Town in Maine, United States

Hollis is a town in York County, Maine, United States. The population was 4,745 at the 2020 census. Hollis is a rural bedroom community of Portland and is part of the Portland-South Portland-Biddeford metropolitan area.

==History==

The town of Hollis was originally called Little Falls Plantation, which also encompassed all of the town of Dayton and a small part of Limington, namely the area south of the Little Ossipee River. It was bought in 1664 by Major William Phillips from Hobinowell and Mogg Hegon, sagamores of the local Abenaki people. In 1728, the Massachusetts General Court ordered that a combination trading post and stockaded blockhouse be constructed on the Saco River to conduct trade with the Native Americans. It was made crudely of logs and equipped with a cannon. Ten men and a sergeant garrisoned it.

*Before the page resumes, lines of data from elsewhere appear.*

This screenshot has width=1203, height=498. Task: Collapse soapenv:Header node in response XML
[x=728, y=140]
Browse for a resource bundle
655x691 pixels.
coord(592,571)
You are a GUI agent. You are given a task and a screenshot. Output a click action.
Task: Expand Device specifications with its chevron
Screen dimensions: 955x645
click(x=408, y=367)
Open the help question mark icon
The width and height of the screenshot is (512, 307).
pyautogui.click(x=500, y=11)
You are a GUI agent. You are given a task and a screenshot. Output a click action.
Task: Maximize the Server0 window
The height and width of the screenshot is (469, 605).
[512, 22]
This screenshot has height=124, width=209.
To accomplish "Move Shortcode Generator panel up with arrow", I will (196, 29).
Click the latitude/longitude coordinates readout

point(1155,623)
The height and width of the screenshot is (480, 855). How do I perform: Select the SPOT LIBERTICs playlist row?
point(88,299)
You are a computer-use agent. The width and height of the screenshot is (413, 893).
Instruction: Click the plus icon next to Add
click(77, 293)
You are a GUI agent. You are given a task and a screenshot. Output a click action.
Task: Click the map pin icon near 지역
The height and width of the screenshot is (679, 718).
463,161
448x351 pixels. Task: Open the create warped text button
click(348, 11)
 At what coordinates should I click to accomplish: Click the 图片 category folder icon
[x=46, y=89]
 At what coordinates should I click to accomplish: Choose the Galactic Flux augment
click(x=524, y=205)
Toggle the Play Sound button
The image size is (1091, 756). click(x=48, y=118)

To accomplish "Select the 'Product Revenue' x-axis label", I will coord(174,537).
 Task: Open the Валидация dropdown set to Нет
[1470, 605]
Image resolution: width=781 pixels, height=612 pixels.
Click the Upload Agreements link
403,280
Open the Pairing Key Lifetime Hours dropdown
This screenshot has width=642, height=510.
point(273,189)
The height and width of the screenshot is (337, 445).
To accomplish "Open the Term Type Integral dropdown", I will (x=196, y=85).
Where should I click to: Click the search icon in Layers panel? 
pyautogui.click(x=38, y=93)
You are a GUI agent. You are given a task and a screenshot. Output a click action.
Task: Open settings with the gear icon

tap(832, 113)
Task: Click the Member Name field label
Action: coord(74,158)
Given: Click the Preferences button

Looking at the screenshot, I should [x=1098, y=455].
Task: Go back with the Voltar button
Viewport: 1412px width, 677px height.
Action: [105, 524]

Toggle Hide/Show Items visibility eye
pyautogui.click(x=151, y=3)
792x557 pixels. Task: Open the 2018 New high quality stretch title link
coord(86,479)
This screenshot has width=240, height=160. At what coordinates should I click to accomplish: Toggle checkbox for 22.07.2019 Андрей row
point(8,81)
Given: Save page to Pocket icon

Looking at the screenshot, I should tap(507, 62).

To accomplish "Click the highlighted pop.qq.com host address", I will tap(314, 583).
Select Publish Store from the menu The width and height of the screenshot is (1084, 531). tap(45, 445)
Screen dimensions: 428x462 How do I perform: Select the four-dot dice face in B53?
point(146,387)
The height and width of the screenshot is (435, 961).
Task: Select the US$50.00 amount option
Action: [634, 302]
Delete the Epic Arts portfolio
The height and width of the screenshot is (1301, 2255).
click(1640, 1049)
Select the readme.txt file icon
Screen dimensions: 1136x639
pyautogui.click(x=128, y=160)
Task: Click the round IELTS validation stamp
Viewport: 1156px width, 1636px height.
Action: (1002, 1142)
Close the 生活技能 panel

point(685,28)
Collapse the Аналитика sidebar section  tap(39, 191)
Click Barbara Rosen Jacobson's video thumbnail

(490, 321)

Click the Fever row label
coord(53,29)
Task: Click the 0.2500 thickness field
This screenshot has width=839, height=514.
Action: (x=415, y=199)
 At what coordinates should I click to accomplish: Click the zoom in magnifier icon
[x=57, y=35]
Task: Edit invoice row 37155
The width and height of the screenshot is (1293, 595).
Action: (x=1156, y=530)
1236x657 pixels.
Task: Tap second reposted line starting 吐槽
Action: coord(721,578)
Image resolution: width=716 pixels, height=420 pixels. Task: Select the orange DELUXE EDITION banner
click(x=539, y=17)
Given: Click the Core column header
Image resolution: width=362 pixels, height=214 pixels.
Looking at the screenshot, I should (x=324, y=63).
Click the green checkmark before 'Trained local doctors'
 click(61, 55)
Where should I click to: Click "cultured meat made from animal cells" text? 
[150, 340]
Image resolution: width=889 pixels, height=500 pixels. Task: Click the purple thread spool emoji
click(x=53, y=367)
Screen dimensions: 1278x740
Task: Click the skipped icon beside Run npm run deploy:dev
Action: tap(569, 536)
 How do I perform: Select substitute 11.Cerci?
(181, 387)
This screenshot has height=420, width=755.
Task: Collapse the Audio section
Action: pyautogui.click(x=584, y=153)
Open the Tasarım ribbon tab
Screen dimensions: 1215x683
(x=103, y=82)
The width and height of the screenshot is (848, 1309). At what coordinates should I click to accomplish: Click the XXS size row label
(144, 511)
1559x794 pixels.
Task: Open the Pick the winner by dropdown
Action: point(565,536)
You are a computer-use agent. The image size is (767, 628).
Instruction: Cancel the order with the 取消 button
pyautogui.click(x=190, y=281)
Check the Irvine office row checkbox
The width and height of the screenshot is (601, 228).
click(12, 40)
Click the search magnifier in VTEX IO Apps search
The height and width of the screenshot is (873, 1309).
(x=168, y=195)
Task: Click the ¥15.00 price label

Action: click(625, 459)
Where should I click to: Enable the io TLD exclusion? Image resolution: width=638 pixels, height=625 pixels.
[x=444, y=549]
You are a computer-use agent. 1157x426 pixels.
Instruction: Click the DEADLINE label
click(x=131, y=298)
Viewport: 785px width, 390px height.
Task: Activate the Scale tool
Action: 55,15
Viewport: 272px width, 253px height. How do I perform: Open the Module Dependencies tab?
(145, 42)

John and Andrew Gordon tried to settle the land in 1754, but were driven away by the Native Americans. On March 27, 1781, the first recorded plantation meeting took place and Joseph Chadbourne was elected moderator. By 1790 the population had grown to 607. The first vote for state office came in 1791, when Little Falls gave John Hancock 27 votes. In 1798, Little Falls was incorporated into Phillipsburg, named in honor of Major Phillips. The first town meeting took place on September 27, 1798, at the home of Stephen Hopkinson. The moderator was Joseph Chadbourne. In 1810 a committee was put together to rename the town, headed by Colonel Isaac Lane and Captain Eben Cleaves. It was finally decided upon the name Hollis. The reasoning behind the name is not known; it is thought to have been inspired by Hollis, New Hampshire, or possibly by the Duke of Newcastle, whose family name was Holles.

Farmers grew corn, potatoes and hay in the sandy loam. Water powered mills were built along the Saco River at Hollis village, Bar Mills, Moderation Falls (opposite West Buxton), North Hollis and Bonny Eagle Falls. These included lumber mills, a spool factory, a woodturning mill, a wooden box factory and the Saco River Woolen Company. The Portland and Rochester Railroad crossed the southern part of the town.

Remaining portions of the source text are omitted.